A Mother's View: Coping with Childhood cancer

by Kathy Tucker

Memory is a funny thing. I'd be hard pressed to remember what I had for dinner last night, but like many people, the day of the Challenger explosion and even further back, the day of John F. Kennedy's death, are etched in my mind to the smallest detail.

And like a smaller group of people, the day of my child's cancer diagnosis is a strong and vivid memory, even seven years later. Most of the time, I don't dwell on that series of images. It was, after all, a chapter in our lives, and one that is now blessedly behind us. But early each autumn, when I get a whiff of the crisp smell of leaves in the air, it brings back that dark day when our lives changed forever.

Many of the memories are painful, and like my daughter's scars, they fade a little more each year, but will never completely disappear. While dealing with the medical and physical aspects of the disease, my husband and I also made many emotional discoveries. We sometimes encountered ignorance and narrow-mindedness, which made me more sad than angry. Mistakes were made, tempers were short, and family relations were strained. But we saw the other side too. Somehow, our sense of humor held on throughout the ordeal, and when it kicked in, we had some of the best laughs of our lives. There was compassion and understanding when we needed it most.

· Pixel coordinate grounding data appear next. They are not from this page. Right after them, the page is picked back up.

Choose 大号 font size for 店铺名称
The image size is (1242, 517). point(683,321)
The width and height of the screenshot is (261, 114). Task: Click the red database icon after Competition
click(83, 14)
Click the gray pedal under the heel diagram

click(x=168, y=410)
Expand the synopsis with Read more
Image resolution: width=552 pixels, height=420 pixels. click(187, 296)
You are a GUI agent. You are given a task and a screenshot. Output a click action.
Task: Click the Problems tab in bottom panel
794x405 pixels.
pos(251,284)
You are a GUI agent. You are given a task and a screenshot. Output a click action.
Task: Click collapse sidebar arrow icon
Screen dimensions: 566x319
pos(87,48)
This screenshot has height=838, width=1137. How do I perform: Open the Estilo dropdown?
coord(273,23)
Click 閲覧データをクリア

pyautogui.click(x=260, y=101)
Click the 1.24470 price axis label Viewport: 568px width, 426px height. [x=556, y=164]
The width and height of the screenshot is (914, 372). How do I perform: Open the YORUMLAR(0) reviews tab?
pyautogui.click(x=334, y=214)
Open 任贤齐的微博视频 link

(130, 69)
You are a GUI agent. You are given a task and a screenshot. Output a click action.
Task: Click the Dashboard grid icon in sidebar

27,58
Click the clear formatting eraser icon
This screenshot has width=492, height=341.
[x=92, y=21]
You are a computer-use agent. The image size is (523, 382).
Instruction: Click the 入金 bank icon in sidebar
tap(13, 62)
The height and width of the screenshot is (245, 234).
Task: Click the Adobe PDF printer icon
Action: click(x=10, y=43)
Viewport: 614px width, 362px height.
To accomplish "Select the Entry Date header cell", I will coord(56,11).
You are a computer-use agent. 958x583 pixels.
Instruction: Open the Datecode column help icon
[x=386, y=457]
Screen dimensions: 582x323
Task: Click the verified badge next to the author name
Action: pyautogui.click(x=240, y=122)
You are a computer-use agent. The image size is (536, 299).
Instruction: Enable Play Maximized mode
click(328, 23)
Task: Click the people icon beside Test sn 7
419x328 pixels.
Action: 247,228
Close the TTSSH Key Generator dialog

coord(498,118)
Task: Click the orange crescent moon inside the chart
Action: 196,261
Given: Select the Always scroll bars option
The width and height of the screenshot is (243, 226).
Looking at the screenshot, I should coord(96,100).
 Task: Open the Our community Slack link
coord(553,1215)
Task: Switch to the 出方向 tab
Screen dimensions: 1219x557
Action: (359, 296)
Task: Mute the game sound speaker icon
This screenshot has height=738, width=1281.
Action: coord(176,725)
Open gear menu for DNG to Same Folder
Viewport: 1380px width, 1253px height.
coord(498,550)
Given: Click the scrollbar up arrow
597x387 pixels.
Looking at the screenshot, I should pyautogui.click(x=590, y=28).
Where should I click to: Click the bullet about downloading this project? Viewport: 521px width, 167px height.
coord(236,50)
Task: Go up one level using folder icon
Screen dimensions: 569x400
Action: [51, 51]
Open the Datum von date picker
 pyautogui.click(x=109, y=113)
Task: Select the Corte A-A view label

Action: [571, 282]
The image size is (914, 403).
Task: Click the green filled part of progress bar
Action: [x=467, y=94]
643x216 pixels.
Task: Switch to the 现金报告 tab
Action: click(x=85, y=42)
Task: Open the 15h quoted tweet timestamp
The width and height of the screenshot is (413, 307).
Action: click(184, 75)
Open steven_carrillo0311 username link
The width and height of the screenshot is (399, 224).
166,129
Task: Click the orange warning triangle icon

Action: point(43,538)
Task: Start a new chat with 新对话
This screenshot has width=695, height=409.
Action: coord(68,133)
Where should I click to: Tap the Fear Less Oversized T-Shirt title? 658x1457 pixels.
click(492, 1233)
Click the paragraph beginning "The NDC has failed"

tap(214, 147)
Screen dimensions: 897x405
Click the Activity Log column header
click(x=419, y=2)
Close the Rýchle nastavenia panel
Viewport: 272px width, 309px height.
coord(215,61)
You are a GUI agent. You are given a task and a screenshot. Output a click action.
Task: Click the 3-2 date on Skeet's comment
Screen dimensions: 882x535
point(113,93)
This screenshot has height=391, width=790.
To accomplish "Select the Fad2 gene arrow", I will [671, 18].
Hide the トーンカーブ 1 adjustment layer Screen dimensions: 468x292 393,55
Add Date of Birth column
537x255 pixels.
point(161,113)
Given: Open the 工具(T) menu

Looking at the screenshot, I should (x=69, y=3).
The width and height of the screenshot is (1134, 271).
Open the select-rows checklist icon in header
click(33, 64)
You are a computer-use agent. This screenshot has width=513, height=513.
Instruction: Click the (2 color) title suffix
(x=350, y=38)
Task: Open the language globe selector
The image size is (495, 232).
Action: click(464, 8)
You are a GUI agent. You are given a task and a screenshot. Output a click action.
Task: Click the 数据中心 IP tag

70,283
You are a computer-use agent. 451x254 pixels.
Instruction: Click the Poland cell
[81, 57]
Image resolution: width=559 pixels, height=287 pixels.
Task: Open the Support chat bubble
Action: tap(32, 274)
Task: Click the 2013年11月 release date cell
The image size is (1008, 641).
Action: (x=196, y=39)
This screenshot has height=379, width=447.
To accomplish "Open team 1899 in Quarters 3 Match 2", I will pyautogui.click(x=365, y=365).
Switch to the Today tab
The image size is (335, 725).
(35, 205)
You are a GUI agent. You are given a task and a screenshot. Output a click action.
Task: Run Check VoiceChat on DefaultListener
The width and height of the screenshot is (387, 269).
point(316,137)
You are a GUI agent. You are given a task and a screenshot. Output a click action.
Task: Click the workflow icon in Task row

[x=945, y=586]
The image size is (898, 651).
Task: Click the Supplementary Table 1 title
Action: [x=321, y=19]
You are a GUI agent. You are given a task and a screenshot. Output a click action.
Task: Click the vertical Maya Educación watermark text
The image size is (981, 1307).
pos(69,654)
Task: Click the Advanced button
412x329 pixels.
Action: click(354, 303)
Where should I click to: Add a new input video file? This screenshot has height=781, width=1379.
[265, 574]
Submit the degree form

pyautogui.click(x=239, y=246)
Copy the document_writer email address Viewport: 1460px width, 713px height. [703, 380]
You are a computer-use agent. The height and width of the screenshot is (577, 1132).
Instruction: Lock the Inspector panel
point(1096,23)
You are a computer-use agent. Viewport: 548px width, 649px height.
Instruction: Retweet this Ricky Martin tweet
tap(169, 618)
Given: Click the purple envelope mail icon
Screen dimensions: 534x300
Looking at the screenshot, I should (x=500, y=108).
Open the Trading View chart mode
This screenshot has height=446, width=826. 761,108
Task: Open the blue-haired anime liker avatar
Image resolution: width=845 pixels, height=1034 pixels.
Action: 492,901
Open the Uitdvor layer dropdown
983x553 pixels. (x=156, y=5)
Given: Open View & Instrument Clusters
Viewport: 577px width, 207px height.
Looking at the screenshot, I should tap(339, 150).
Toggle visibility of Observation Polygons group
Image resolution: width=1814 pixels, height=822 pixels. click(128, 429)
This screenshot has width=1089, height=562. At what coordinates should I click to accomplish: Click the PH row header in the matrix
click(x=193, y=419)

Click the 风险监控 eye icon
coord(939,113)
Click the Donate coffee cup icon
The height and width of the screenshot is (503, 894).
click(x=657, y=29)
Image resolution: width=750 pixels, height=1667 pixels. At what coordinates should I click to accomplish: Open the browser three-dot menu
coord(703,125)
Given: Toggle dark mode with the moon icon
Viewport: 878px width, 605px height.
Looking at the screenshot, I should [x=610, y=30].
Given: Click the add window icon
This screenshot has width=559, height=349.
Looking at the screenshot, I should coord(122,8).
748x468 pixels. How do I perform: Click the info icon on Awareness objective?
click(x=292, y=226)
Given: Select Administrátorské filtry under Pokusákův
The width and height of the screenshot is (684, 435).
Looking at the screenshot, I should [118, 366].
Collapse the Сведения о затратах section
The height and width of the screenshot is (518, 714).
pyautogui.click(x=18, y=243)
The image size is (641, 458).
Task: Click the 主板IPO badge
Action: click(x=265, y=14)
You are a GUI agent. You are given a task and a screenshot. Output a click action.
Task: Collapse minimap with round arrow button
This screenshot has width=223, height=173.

And people were there for us like never before.

I remember two young fathers on our street who were torn by the news. They wanted to help but felt helpless. My husband came home from the hospital late one night to find our lawn had been mowed and our leaves had been raked. They had found a way to make a small difference that day.

Another time, a neighbor came to our house bearing a bakery box full of pastries and the message that his family was praying for our daughter nightly around their supper table. The image of this man, his wife, and his eight children joining in prayer for us will never leave me.

During that first terrible week, a close friend entered the hospital where we were to give birth to her son. I held her baby, she held me, and we laughed and cried together.

Sometimes, when I look back at that time, I feel as though everything that is wrong with the world and everything that is right is somehow distilled in one small child's battle to live. We learned so very much about people and about life.

Surely people who haven't experienced a crisis of this magnitude would believe that we would want to put that time behind us and forget as much of it as possible. But the fact is, we grew through our pain, like it or not. We see through new eyes. Not all of it is good or happy, but it is profound.

I treasure good friends like never before. I view life as much more fragile and precious than I used to. I think of myself as a tougher person than I was, but I cry much more easily now. And sure, I still yell at my kids and eagerly await each September when they will be out of my hair for a few hours each day. But I hold them with more tenderness when they hop off the school bus into my arms. And I like to think that some of the people around us who saw how suddenly and drastically a family's life could change hold their children a little dearer as well.

Do I want to forget those terrible days and nights seven years ago? Not on your life. And I hope the smell of autumn leaves will still bring the memories back when I am a grandmother, even if I can't remember what I had for dinner last night.